** Dataset items **

<<<<

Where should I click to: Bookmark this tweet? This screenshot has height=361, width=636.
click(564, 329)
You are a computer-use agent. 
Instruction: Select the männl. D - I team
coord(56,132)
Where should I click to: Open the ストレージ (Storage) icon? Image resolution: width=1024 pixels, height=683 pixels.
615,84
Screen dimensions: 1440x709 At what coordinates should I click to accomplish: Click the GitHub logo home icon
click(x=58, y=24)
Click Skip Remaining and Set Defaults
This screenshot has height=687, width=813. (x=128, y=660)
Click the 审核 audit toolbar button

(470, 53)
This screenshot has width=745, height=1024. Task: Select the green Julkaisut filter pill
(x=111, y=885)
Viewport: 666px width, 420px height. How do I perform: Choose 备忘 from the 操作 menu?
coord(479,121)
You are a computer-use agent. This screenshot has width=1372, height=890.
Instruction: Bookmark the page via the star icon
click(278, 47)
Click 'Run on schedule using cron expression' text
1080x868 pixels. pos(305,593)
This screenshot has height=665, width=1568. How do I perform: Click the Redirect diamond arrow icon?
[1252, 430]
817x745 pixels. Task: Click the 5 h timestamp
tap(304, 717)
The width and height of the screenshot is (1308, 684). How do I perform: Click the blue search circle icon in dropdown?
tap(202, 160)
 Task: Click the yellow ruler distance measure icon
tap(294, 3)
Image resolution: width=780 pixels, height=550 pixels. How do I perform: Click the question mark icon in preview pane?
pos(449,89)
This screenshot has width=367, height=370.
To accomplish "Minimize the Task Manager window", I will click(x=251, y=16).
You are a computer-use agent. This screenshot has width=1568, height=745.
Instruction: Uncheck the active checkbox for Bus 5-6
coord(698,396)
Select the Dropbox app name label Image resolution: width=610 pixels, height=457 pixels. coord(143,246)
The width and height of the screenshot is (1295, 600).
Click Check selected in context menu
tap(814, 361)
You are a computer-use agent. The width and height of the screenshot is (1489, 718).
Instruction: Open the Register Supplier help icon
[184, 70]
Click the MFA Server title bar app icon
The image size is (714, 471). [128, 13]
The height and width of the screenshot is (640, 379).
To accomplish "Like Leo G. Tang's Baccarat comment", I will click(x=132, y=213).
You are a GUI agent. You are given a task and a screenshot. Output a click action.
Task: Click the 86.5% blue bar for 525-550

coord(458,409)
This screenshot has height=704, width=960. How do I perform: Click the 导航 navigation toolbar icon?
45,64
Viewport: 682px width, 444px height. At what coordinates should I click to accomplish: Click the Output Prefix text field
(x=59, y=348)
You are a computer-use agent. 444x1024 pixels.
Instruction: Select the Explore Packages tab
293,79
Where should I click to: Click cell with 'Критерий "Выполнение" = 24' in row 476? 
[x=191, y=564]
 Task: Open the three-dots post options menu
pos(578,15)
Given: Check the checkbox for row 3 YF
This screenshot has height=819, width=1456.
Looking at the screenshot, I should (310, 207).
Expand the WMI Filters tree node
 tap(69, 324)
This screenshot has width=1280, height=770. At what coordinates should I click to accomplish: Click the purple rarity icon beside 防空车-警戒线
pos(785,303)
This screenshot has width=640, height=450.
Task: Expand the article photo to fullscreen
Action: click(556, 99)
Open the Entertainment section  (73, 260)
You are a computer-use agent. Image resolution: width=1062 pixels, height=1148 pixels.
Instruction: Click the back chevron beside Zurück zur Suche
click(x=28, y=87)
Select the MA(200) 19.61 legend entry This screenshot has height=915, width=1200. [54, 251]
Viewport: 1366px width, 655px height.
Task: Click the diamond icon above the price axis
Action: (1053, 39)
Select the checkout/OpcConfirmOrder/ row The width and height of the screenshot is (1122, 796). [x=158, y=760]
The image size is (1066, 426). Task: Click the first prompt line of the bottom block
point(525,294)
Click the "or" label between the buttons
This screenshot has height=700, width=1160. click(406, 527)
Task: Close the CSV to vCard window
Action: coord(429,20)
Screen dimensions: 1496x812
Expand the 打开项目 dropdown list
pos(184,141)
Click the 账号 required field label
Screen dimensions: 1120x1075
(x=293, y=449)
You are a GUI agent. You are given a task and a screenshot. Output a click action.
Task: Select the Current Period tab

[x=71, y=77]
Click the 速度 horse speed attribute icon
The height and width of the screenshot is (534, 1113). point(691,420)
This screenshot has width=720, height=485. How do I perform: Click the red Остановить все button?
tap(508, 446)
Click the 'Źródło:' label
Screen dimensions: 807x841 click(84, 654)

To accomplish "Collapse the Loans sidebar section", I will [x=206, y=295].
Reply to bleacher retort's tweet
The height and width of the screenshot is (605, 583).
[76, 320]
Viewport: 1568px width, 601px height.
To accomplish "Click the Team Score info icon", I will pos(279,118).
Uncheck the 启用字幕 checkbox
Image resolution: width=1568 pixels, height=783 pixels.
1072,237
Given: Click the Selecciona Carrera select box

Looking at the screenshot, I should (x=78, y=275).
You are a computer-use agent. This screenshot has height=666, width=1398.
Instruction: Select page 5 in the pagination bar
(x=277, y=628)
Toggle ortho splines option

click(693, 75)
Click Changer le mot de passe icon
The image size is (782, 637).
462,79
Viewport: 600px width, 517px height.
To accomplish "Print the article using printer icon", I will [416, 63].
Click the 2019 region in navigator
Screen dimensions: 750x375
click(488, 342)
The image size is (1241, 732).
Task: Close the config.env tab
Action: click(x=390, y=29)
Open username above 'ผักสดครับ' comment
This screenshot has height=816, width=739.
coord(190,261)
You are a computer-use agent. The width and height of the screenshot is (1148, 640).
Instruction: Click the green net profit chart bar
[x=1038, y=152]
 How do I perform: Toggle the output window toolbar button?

>>>>

** Task to complete **
Each record above should be output again exactly.

** Task response **
Where should I click to: Bookmark this tweet? This screenshot has height=361, width=636.
click(564, 329)
You are a computer-use agent. 
Instruction: Select the männl. D - I team
coord(56,132)
Where should I click to: Open the ストレージ (Storage) icon? Image resolution: width=1024 pixels, height=683 pixels.
615,84
Screen dimensions: 1440x709 At what coordinates should I click to accomplish: Click the GitHub logo home icon
click(x=58, y=24)
Click Skip Remaining and Set Defaults
This screenshot has height=687, width=813. (x=128, y=660)
Click the 审核 audit toolbar button

(470, 53)
This screenshot has width=745, height=1024. Task: Select the green Julkaisut filter pill
(x=111, y=885)
Viewport: 666px width, 420px height. How do I perform: Choose 备忘 from the 操作 menu?
coord(479,121)
You are a computer-use agent. This screenshot has width=1372, height=890.
Instruction: Bookmark the page via the star icon
click(278, 47)
Click 'Run on schedule using cron expression' text
1080x868 pixels. pos(305,593)
This screenshot has height=665, width=1568. How do I perform: Click the Redirect diamond arrow icon?
[1252, 430]
817x745 pixels. Task: Click the 5 h timestamp
tap(304, 717)
The width and height of the screenshot is (1308, 684). How do I perform: Click the blue search circle icon in dropdown?
tap(202, 160)
 Task: Click the yellow ruler distance measure icon
tap(294, 3)
Image resolution: width=780 pixels, height=550 pixels. How do I perform: Click the question mark icon in preview pane?
pos(449,89)
This screenshot has width=367, height=370.
To accomplish "Minimize the Task Manager window", I will click(x=251, y=16).
You are a computer-use agent. This screenshot has width=1568, height=745.
Instruction: Uncheck the active checkbox for Bus 5-6
coord(698,396)
Select the Dropbox app name label Image resolution: width=610 pixels, height=457 pixels. coord(143,246)
The width and height of the screenshot is (1295, 600).
Click Check selected in context menu
tap(814, 361)
You are a computer-use agent. The width and height of the screenshot is (1489, 718).
Instruction: Open the Register Supplier help icon
[184, 70]
Click the MFA Server title bar app icon
The image size is (714, 471). [128, 13]
The height and width of the screenshot is (640, 379).
To accomplish "Like Leo G. Tang's Baccarat comment", I will click(x=132, y=213).
You are a GUI agent. You are given a task and a screenshot. Output a click action.
Task: Click the 86.5% blue bar for 525-550

coord(458,409)
This screenshot has height=704, width=960. How do I perform: Click the 导航 navigation toolbar icon?
45,64
Viewport: 682px width, 444px height. At what coordinates should I click to accomplish: Click the Output Prefix text field
(x=59, y=348)
You are a computer-use agent. 444x1024 pixels.
Instruction: Select the Explore Packages tab
293,79
Where should I click to: Click cell with 'Критерий "Выполнение" = 24' in row 476? 
[x=191, y=564]
 Task: Open the three-dots post options menu
pos(578,15)
Given: Check the checkbox for row 3 YF
This screenshot has height=819, width=1456.
Looking at the screenshot, I should (310, 207).
Expand the WMI Filters tree node
 tap(69, 324)
This screenshot has width=1280, height=770. At what coordinates should I click to accomplish: Click the purple rarity icon beside 防空车-警戒线
pos(785,303)
This screenshot has width=640, height=450.
Task: Expand the article photo to fullscreen
Action: click(556, 99)
Open the Entertainment section  (73, 260)
You are a computer-use agent. Image resolution: width=1062 pixels, height=1148 pixels.
Instruction: Click the back chevron beside Zurück zur Suche
click(x=28, y=87)
Select the MA(200) 19.61 legend entry This screenshot has height=915, width=1200. [54, 251]
Viewport: 1366px width, 655px height.
Task: Click the diamond icon above the price axis
Action: (1053, 39)
Select the checkout/OpcConfirmOrder/ row The width and height of the screenshot is (1122, 796). [x=158, y=760]
The image size is (1066, 426). Task: Click the first prompt line of the bottom block
point(525,294)
Click the "or" label between the buttons
This screenshot has height=700, width=1160. click(406, 527)
Task: Close the CSV to vCard window
Action: coord(429,20)
Screen dimensions: 1496x812
Expand the 打开项目 dropdown list
pos(184,141)
Click the 账号 required field label
Screen dimensions: 1120x1075
(x=293, y=449)
You are a GUI agent. You are given a task and a screenshot. Output a click action.
Task: Select the Current Period tab

[x=71, y=77]
Click the 速度 horse speed attribute icon
The height and width of the screenshot is (534, 1113). point(691,420)
This screenshot has width=720, height=485. How do I perform: Click the red Остановить все button?
tap(508, 446)
Click the 'Źródło:' label
Screen dimensions: 807x841 click(84, 654)

To accomplish "Collapse the Loans sidebar section", I will [x=206, y=295].
Reply to bleacher retort's tweet
The height and width of the screenshot is (605, 583).
[76, 320]
Viewport: 1568px width, 601px height.
To accomplish "Click the Team Score info icon", I will pos(279,118).
Uncheck the 启用字幕 checkbox
Image resolution: width=1568 pixels, height=783 pixels.
1072,237
Given: Click the Selecciona Carrera select box

Looking at the screenshot, I should (x=78, y=275).
You are a computer-use agent. This screenshot has height=666, width=1398.
Instruction: Select page 5 in the pagination bar
(x=277, y=628)
Toggle ortho splines option

click(693, 75)
Click Changer le mot de passe icon
The image size is (782, 637).
462,79
Viewport: 600px width, 517px height.
To accomplish "Print the article using printer icon", I will [416, 63].
Click the 2019 region in navigator
Screen dimensions: 750x375
click(488, 342)
The image size is (1241, 732).
Task: Close the config.env tab
Action: click(x=390, y=29)
Open username above 'ผักสดครับ' comment
This screenshot has height=816, width=739.
coord(190,261)
You are a computer-use agent. The width and height of the screenshot is (1148, 640).
Instruction: Click the green net profit chart bar
[x=1038, y=152]
 How do I perform: Toggle the output window toolbar button?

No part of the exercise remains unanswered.